Nathanael Vette, University of Edinburgh, ‘How Mark Wrote: Scripturalization in the Gospel of Mark and Second Temple Literature’
Devorah Dimant helpfully distinguishes between an expositional and a compositional use of the Jewish scriptures in Second Temple literature. The former refers to marked citations or allusions which seek to interpret the meaning of the scriptural text, whilst the latter refers to the unmarked use of scriptural material embedded and re-contextualized in a new work. Studies on the use of the Jewish scriptures in the Gospel of Mark have tended to focus on the first kind, the expositional use of scriptural material (i.e. Mk 1:2-3; 4:12; 7:6-7). Instead, this paper will try to understand the compositional use of scriptural material in Mark by looking at two texts from the Second Temple period which similarly use the Jewish scriptures to compose new narrative—a process that I will call scripturalization, following the work of Judith Newman.
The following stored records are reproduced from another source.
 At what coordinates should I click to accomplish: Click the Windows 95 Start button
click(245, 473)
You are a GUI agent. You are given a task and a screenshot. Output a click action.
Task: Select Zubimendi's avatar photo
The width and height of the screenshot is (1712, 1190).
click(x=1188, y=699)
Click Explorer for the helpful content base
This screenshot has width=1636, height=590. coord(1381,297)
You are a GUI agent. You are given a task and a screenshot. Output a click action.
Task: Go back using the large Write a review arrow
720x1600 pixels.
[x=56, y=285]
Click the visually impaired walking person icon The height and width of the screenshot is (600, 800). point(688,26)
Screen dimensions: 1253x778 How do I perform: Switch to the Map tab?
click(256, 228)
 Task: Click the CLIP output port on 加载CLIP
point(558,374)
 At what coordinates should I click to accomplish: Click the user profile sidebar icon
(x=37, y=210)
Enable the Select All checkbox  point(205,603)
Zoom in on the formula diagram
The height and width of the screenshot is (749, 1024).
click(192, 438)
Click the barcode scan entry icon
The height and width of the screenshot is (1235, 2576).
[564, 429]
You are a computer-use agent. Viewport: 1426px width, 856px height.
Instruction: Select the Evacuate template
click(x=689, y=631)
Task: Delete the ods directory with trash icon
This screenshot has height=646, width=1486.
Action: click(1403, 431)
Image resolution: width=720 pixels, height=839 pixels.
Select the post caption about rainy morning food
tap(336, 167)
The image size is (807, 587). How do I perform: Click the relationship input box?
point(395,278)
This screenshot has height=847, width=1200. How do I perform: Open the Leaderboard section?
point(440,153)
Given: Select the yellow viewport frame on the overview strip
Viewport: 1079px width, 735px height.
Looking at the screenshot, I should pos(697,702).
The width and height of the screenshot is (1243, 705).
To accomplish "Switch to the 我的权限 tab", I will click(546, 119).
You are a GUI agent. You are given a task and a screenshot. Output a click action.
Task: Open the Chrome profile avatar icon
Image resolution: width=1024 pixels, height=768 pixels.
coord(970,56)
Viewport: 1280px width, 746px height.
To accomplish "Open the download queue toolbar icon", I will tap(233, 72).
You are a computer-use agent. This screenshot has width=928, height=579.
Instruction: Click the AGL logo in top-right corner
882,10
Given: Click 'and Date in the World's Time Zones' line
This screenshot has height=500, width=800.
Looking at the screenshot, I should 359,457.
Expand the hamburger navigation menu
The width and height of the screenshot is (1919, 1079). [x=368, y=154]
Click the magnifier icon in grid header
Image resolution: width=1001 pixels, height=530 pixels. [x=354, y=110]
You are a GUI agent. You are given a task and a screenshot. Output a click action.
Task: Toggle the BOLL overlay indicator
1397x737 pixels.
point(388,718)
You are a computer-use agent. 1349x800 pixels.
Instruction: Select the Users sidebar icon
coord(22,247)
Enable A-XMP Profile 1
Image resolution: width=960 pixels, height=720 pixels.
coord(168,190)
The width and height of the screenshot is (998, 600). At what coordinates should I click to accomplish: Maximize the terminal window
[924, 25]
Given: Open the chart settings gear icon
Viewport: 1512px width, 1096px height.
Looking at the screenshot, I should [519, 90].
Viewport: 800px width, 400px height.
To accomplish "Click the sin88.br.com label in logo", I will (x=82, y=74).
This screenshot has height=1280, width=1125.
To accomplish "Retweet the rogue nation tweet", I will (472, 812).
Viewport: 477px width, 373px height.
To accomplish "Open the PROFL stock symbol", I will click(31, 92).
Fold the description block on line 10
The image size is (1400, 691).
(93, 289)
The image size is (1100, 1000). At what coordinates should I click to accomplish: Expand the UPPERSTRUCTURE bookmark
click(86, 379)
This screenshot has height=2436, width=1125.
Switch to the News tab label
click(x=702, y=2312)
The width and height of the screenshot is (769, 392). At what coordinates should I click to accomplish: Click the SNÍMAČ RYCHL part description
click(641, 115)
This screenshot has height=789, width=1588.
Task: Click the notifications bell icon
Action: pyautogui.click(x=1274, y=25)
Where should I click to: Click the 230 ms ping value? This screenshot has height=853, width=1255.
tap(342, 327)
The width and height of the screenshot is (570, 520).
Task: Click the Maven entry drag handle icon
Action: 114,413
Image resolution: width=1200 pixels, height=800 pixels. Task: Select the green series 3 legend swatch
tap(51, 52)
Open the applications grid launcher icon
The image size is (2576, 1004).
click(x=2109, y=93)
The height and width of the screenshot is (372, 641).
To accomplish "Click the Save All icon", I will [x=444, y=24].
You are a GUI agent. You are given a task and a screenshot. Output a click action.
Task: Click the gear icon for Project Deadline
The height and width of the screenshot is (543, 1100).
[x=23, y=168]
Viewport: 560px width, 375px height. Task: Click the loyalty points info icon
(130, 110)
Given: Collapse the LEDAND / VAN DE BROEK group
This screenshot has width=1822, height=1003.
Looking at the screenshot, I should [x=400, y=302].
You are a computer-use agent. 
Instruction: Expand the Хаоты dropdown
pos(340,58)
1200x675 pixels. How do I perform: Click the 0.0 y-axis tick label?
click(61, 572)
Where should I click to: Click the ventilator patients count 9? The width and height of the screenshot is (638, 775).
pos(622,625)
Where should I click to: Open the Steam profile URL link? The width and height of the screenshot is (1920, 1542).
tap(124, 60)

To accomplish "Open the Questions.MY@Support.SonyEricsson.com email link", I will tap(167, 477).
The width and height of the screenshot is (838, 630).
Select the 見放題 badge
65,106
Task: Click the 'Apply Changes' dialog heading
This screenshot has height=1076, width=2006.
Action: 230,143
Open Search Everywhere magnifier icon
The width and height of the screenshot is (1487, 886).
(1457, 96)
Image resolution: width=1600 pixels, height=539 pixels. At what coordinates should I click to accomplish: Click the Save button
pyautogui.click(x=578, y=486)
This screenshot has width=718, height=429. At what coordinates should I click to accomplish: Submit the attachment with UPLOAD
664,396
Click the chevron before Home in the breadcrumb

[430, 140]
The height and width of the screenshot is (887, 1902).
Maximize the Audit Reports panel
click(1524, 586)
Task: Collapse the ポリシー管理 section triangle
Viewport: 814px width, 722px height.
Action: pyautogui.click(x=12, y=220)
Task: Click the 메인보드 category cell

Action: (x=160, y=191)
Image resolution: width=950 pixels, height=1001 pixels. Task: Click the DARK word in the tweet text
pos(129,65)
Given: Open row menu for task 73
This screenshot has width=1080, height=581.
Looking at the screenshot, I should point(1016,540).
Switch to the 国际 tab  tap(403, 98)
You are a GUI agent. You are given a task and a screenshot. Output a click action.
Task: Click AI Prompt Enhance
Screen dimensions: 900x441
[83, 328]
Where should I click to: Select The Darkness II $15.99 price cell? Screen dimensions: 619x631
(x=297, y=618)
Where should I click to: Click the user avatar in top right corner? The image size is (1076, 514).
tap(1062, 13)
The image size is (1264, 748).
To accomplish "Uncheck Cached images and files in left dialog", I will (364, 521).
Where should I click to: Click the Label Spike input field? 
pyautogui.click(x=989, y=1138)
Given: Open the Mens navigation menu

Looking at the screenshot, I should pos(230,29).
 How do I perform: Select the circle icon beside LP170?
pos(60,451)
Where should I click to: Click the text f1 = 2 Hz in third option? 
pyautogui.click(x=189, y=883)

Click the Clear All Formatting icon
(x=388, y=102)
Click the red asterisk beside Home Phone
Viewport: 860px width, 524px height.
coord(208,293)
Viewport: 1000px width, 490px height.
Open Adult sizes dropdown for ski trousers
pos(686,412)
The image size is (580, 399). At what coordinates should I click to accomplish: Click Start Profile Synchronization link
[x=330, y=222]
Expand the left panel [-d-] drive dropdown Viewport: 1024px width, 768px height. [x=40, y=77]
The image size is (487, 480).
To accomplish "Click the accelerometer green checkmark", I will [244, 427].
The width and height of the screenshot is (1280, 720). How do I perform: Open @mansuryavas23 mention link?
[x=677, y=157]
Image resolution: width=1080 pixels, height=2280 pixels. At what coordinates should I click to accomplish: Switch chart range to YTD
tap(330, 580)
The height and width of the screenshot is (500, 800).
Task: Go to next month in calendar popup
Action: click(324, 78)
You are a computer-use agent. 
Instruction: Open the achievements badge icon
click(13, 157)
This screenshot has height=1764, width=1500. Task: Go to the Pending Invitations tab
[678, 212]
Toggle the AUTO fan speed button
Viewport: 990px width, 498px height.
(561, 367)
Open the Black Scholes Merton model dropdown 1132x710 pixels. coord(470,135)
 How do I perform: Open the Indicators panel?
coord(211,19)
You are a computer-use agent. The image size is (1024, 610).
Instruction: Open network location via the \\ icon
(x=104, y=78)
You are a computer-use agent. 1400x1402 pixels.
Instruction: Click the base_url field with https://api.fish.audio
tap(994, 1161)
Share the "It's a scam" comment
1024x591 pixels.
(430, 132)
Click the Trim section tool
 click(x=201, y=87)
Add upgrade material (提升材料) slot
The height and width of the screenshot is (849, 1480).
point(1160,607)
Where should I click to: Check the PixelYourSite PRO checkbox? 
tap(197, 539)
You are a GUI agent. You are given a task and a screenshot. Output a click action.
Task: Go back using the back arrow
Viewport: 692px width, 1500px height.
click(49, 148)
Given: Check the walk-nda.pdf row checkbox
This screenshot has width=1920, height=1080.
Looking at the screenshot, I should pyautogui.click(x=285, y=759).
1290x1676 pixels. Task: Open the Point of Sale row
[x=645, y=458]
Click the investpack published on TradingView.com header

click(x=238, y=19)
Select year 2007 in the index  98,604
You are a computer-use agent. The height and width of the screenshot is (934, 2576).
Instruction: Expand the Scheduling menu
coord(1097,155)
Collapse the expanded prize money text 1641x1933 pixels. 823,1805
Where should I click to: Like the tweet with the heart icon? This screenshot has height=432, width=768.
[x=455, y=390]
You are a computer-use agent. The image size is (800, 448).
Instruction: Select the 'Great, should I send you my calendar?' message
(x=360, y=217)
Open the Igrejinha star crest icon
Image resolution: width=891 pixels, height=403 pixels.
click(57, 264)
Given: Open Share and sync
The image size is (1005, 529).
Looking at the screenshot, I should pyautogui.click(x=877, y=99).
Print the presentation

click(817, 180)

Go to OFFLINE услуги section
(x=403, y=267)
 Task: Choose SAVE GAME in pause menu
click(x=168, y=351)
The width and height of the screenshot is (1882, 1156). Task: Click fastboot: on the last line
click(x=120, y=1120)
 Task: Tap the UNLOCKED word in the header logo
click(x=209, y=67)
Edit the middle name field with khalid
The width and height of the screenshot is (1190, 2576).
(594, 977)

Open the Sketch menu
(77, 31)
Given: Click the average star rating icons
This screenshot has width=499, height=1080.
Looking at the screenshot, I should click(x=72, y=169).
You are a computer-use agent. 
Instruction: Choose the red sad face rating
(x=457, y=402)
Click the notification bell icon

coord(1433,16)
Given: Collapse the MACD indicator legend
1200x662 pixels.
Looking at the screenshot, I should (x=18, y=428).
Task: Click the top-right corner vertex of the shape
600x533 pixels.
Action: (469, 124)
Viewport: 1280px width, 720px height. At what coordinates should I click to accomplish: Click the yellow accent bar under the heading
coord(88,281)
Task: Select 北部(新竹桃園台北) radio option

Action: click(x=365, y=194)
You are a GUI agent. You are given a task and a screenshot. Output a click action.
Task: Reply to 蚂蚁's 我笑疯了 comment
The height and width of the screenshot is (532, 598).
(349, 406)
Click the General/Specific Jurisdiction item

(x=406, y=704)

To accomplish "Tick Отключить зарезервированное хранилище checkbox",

I will look at three episodes from the Liber Antiquitatum Biblicarum: the use of Dan 3 in the episodes of Abram and the fiery furnace (LAB 6) and Jair and the fiery furnace (LAB 38) and the use of Judg 7 in the episode of Kenaz’s rout of the Amorites with three-hundred men (LAB 27); and one episode from 1 Maccabees: the use of Deut 2:26-36 (cf. Judg 11:19-21) and 20:10-14 in Judas’ siege and slaughter of Ephron (1 Macc 5:45-51). I will then look at episodes in Mark which feature a similar compositional use of the Jewish scriptures: the use of Elijah’s forty-day sojourn in the wilderness and the call of Elisha (1 Kgs 19) in Jesus’ forty-day sojourn in the wilderness and the call of the disciples (Mark 1:12-20); the use of Elisha’s feeding miracle (2 Kgs 4:42-44) in the two feeding miracles of Jesus (Mark 6:35-44; 8:1-9); the use of LXX Esther in the banquet scene in the episode of John the Baptist’s execution (Mark 6:17-29); and the use of various scriptural passages in the Passion Narrative (Mark 14–15). I propose that, together, these examples point to the shared compositional technique of scripturalization: narratives which have been composed using a scriptural episode as a model or by inserting scriptural details into the new narrative. I will conclude by outlining some consequences of this study for Gospel of Mark research and why scripturalization deserves to be studied further in relation to other early Christian literature.